Copy the stretch from the start of the rows through the line containing "This screenshot has width=918, height=1148.", substituting "Enable" for "Disable" and changing nothing else.

* BEGIN Supplied material *

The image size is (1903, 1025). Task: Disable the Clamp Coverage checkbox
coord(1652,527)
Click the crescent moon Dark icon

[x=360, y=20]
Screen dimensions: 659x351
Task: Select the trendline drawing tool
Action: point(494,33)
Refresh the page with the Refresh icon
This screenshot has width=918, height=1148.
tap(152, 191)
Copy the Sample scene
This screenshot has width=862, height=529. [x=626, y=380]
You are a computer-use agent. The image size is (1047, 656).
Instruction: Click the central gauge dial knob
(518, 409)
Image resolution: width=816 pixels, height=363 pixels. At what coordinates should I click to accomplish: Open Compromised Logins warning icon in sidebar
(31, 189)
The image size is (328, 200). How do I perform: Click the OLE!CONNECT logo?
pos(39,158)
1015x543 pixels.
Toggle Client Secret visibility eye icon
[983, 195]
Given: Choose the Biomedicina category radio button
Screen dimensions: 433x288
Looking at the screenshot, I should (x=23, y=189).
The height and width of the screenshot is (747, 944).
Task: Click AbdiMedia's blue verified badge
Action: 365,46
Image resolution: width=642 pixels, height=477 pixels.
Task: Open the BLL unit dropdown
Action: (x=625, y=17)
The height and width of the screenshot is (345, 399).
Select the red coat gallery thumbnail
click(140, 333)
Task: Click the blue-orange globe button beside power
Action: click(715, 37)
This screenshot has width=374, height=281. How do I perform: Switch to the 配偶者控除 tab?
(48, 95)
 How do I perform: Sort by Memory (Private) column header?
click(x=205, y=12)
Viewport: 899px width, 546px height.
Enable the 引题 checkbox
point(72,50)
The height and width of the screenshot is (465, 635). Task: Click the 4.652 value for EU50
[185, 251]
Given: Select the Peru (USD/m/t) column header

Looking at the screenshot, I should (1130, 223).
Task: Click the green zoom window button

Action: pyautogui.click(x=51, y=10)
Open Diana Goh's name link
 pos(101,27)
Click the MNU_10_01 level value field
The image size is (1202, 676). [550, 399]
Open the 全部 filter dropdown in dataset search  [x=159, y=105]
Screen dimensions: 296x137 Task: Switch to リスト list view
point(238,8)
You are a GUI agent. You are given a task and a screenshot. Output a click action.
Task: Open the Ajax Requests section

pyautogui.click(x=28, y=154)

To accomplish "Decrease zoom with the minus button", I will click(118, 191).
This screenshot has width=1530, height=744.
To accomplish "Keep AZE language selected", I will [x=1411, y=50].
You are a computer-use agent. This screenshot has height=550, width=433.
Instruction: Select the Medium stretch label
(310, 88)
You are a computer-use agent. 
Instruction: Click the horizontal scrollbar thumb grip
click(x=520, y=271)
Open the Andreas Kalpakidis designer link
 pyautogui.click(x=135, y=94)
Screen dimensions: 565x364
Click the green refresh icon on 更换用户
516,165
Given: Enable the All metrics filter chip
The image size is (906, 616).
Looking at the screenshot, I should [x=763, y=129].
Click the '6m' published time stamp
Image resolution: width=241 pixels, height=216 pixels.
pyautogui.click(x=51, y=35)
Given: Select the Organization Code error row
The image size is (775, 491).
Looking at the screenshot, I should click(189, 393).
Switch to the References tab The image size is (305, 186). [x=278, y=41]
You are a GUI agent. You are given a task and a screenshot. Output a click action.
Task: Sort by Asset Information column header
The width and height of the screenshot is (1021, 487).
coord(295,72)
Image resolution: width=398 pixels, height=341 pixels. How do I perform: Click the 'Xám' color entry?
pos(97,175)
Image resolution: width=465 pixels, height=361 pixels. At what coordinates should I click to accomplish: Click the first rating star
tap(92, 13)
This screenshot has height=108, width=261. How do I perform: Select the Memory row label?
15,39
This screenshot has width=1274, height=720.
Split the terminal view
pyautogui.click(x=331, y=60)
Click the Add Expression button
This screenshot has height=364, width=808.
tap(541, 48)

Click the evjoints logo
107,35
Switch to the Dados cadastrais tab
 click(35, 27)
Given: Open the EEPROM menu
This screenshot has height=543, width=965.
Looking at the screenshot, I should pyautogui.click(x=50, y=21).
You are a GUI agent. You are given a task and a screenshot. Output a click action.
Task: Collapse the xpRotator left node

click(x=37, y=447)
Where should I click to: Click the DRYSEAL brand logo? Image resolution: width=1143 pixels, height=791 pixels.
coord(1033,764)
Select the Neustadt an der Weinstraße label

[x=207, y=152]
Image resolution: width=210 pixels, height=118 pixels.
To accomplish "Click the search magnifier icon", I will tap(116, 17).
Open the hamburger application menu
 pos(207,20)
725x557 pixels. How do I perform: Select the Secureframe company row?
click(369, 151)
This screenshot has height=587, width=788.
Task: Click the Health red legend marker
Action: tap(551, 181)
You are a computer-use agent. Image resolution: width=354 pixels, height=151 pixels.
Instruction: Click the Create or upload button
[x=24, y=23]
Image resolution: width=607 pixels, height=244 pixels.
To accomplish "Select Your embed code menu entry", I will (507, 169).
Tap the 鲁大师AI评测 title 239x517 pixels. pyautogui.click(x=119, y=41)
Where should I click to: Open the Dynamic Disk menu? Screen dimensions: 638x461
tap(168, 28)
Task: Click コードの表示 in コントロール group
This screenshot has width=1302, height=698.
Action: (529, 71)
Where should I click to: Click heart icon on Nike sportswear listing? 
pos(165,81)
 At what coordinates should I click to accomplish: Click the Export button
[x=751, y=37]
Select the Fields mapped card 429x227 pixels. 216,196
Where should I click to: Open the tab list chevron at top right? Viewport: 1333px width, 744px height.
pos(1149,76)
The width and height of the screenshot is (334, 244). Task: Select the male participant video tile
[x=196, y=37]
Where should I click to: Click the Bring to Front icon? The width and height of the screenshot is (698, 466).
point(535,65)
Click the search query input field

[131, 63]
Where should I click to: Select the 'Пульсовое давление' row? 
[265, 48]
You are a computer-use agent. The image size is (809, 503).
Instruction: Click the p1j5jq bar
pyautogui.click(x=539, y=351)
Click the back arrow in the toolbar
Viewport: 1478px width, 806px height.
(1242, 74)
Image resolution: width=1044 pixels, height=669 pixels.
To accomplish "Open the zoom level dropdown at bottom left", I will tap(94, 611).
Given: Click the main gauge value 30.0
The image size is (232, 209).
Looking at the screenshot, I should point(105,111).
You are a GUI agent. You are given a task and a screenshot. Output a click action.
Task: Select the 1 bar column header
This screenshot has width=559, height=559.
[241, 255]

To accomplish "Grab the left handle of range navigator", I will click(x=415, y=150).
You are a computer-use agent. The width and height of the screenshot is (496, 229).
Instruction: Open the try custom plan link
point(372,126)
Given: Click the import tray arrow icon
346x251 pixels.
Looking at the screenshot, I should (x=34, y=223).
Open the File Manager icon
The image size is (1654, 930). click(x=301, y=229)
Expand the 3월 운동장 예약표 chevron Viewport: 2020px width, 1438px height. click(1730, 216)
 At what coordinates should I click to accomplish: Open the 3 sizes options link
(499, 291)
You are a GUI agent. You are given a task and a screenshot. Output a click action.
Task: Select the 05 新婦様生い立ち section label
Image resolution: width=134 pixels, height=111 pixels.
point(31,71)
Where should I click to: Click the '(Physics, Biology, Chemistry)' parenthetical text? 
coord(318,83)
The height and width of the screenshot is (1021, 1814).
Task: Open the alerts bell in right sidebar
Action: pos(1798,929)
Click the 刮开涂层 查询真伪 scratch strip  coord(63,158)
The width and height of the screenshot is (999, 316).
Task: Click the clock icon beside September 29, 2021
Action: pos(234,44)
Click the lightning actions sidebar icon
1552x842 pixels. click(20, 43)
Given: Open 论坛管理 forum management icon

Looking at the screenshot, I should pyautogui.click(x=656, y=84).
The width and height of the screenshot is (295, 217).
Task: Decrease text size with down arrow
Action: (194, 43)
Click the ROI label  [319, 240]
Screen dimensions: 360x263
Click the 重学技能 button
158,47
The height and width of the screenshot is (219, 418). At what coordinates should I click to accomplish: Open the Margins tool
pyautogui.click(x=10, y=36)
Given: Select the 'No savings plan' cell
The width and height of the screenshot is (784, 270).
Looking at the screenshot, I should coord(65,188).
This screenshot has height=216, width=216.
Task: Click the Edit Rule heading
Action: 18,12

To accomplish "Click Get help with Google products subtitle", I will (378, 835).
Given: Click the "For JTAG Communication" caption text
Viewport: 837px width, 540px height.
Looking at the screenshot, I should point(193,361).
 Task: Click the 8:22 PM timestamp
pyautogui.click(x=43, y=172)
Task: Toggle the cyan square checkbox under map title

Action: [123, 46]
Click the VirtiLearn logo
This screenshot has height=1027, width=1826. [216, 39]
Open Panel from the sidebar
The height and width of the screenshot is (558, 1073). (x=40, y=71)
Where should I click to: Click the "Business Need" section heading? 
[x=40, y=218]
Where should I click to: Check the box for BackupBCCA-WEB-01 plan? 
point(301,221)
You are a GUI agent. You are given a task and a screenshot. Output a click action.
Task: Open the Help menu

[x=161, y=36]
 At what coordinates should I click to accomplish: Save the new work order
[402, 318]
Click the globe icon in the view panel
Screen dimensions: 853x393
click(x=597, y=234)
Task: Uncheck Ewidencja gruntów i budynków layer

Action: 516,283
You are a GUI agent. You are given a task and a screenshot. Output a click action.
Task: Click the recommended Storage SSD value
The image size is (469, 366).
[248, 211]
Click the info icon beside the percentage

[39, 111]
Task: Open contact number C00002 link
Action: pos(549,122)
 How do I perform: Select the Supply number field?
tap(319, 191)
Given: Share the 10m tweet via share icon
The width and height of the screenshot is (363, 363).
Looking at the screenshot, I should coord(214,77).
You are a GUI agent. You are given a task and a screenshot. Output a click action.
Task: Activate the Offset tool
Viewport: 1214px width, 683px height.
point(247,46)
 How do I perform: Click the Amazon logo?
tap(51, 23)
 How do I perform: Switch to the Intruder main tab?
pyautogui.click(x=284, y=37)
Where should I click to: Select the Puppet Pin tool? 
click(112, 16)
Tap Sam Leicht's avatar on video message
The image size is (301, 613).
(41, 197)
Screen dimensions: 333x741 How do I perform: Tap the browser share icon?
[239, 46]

* END Supplied material *

[Response to the task]
The image size is (1903, 1025). Task: Enable the Clamp Coverage checkbox
coord(1652,527)
Click the crescent moon Dark icon

[x=360, y=20]
Screen dimensions: 659x351
Task: Select the trendline drawing tool
Action: point(494,33)
Refresh the page with the Refresh icon
This screenshot has width=918, height=1148.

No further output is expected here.